*原文*:
____________

18世纪到19世纪,受启蒙主义的影响,建筑开始关注社会的起源,并且强调要面对和回应社会的首要需要。对于当时的革命性建筑师来说,建筑就是对文明渴慕的宣言。在对文明追求的漫长过程中,实用性在两个维度上都巩固着自己:物质性的维度和道德的维度。部雷与其弟子迪朗都是其中的典型代表。作为具有革命和人文思想的建筑师,他们认为建筑应具有深刻集体价值和公共精神,建筑就是用石头书写的公民教育。这种思想被迪朗发展成为一种“建筑的基本构成与道德维度”并存的理论体系。这就是“经济性”的概念。
经济性概念在历史上并不是一个新概念,它最初发源于17世纪、18世纪的生命科学。早期的生物研究中,亨利·米尔恩-爱德华兹(Henri Milne-Edwards,1800—1885)谈到自然界的经济法则时,就曾认为自然界在创造新器官的时候并非与其功能一一对应,而是往往利用某种“通用设计”来适应特殊功能,甚至有时候还会将已经特异化的器官转作他用。但是,直到18世纪下半叶,这个词在建筑理论中的地位并不重要。通过对“经济性”这一概念的借用,迪朗将部雷的简洁的几何形建筑类型化,并赋予确定的社会道德内涵,并将之发展成为系统的“国家公民建筑”(Architecture Civique)思想,集中表现在1801年的《古代与现代各种建筑的图录与比较》(Recueil et parallèle des édifices de tout genre,anciens et modernes,1801)与1802—1805年的《理工学院建筑讲座概要》(Précis des leçons d'architecture données a 1'École royale polytechnique,1802—1805)两本书中。特别是在后一书中,迪朗将巴黎的先贤祠斥为“一个投资18000英镑的拥挤空间”,与自己提出的“造价在9000英镑,但是可以显得巨大和宏伟”的设计相比对,批驳了建筑中的浪费和浮夸。

____________

*所给数据*:
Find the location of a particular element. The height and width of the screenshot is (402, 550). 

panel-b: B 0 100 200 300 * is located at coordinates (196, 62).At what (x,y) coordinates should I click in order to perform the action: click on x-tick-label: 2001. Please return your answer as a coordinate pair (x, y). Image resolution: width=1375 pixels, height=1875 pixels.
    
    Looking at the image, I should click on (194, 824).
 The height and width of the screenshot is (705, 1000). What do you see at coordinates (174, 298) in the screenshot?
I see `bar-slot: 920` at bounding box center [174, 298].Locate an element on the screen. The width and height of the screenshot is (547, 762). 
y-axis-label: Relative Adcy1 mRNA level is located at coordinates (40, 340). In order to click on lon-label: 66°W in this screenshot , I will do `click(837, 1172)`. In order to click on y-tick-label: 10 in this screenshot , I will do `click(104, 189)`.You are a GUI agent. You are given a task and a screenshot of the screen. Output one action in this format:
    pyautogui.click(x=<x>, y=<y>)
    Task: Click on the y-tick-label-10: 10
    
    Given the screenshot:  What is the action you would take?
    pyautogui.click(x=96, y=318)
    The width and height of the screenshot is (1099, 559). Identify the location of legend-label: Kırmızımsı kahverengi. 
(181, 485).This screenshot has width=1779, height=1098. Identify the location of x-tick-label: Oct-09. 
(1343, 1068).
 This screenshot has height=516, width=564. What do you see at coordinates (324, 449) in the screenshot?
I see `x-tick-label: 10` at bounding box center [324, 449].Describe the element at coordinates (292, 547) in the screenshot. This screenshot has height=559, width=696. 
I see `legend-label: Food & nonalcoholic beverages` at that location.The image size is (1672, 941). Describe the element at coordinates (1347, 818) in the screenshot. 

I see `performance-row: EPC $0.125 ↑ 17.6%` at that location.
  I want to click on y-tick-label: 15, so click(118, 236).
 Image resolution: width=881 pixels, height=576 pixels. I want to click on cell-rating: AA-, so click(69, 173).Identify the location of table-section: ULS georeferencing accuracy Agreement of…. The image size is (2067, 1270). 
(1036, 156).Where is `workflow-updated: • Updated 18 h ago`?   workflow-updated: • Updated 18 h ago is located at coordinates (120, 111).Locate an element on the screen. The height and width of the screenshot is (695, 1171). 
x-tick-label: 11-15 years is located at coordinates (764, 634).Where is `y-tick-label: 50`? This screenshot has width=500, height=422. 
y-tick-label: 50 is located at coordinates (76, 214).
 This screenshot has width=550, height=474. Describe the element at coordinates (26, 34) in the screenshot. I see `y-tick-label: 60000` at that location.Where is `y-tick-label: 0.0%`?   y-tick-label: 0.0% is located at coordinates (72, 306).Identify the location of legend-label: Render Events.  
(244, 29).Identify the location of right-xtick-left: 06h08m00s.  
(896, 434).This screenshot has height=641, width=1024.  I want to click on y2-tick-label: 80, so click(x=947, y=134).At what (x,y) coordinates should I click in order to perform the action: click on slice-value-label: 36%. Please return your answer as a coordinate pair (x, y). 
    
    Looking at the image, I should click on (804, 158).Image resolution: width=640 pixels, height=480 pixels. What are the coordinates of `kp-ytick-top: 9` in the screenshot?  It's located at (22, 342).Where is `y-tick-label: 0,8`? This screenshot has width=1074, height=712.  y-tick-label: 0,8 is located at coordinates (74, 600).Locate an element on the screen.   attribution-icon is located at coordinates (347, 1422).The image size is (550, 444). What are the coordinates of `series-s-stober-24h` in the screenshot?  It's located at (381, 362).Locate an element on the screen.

____________

*任务说明*:
请根据原文回答:
1. 部雷与迪朗认为,建筑是用什么书写的公民教育?
2. “经济性”概念最初发源于哪个时期的哪个领域?
3. 迪朗将巴黎的先贤祠斥为什么?
这些数据行在此不起任何作用。

*参考答案*:
1. 用石头书写。
2. 发源于17世纪、18世纪的生命科学。
3. 斥为“一个投资18000英镑的拥挤空间”。